Running On Empty (and Down the Rabbit Hole)

rabbit-hole1I have, fleetingly or doggedly, been many things. Smoker. Student. Gymnast. Covered in piercings. Depressive. Till bunny. Bedroom wall consuming Take That fan. Unremittingly unlucky. Most of these would gradually chip away, varnish-like, remaining only in the remember-when. Formative years are marked by these shifting tendencies, these in-hindsight-wincing proclivities, that ultimately serve no purpose but to remind you that youth is a funny thing, and isn’t it so much better now you have your head screwed on the right way round? Yet one seems to stick. Not the thing itself, probably not even its associated identity, but those connotations and signifiers that naturally attach themselves, generating unqualified heat and adding an unasked-for dimension to the choices I make.
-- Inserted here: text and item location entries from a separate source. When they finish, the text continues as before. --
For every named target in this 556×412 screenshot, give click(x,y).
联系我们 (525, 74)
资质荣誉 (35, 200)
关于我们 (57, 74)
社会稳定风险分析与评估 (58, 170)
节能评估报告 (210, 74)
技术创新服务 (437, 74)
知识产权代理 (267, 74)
I am referring to the fact I suffered, protractedly, with anorexia. For a while, I suppose, this filled enough of my waking thoughts and straddled a sufficient span of years to be considered the thing I was. Or was it the thing I had? I suppose in some ways anorexia collapses the distinction between sufferer and illness: you are so very definitely, so very visibly, that which you suffer. I always struggle with the phraseology, the verb choice, around eating disorders: one grammatical decision over another can cause connotations, or give that otherworldly, mythologising impression I want to very much veer away from. So I’ll put it succinctly. I’ll truncate it so it only sounds as it was. I starved myself and caused myself a lot of pain and damage. I made everyone angry and worried and lost a hell of a lot more than weight in the process. And now, now that I am OK and better and in a state of post eating disorder autonomy, that which I was still colours perception.

A few months back I had one of those mid-week, middle of the night pangs. The kind of pangs you, irritatingly, only have at 3AM when it would be impolite to wake anyone but you know you need to do that thing right now, set it all in motion and tell someone about it so that it becomes solid and real. This was, in reality, nothing more earth-shattering than a rock-bottom feeling that I needed to be kinder to myself; to take some exercise (we’re talking a nine year hiatus here); to stop tipsily dragging on swiftly-regretted cigarettes; to stop being so hard on myself. I have a limpet-like resolve, something I’m certain aided my ability to sustain an existence of starvation for so long. But it can be useful in more progressive ways too and it was just a few days before I was out puffing and wincing and trying to ‘get back into’ running. And it worked. I’m running ten, twelve miles at a go and am ineluctably – incredibly – changed for it. It feels vital and inspiring and I am just on the right side of smugly positive about it. All of this means I feel more than a little miffed when people who were there then try and snuff out my happy little flame with their expressions of concern. I can of course see the correlation. Running, training, pushing your body into places of hurt and endurance skirts dangerously close to the edges of a previous mindset. Exercise can be addictive, compulsive; as can starvation. And that’s before we even get onto the calorie burning.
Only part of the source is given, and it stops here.